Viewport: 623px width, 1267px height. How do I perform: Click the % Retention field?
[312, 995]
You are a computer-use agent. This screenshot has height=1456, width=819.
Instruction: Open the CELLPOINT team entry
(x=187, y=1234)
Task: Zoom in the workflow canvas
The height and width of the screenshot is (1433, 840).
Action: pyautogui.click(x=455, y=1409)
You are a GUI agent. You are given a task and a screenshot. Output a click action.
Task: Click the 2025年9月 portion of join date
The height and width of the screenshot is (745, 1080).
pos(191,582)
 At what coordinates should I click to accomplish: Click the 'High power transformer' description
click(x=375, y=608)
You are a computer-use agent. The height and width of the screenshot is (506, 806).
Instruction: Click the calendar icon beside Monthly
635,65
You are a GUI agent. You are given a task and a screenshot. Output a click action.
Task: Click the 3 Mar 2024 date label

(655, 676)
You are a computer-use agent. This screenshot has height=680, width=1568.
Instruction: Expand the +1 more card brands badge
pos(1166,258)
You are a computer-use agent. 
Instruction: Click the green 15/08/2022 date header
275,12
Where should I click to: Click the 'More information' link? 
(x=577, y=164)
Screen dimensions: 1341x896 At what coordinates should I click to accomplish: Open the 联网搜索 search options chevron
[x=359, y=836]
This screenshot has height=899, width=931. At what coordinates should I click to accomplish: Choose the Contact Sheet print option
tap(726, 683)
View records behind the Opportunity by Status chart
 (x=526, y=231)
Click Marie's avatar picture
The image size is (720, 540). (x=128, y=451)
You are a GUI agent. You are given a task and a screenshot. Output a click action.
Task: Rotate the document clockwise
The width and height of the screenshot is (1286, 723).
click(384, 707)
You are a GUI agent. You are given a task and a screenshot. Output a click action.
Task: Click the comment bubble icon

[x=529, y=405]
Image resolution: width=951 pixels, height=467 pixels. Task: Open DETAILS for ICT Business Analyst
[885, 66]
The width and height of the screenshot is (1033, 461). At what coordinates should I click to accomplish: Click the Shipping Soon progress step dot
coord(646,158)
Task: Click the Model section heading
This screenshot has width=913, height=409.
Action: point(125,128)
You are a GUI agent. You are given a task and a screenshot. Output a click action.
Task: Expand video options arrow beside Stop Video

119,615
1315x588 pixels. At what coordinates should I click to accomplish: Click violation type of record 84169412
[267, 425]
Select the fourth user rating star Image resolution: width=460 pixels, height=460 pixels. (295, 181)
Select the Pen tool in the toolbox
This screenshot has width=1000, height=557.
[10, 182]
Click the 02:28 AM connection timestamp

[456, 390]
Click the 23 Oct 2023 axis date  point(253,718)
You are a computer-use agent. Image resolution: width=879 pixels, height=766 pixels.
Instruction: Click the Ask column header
****
[The task]:
Would you copy, unchanged, the stretch of the records above that begins at the line containing "The height and width of the screenshot is (1433, 840)." and ends at the line containing "You are a computer-use agent. The", and only that?

[Solved exercise]:
The height and width of the screenshot is (1433, 840).
Action: pyautogui.click(x=455, y=1409)
You are a GUI agent. You are given a task and a screenshot. Output a click action.
Task: Click the 2025年9月 portion of join date
The height and width of the screenshot is (745, 1080).
pos(191,582)
 At what coordinates should I click to accomplish: Click the 'High power transformer' description
click(x=375, y=608)
You are a computer-use agent. The height and width of the screenshot is (506, 806).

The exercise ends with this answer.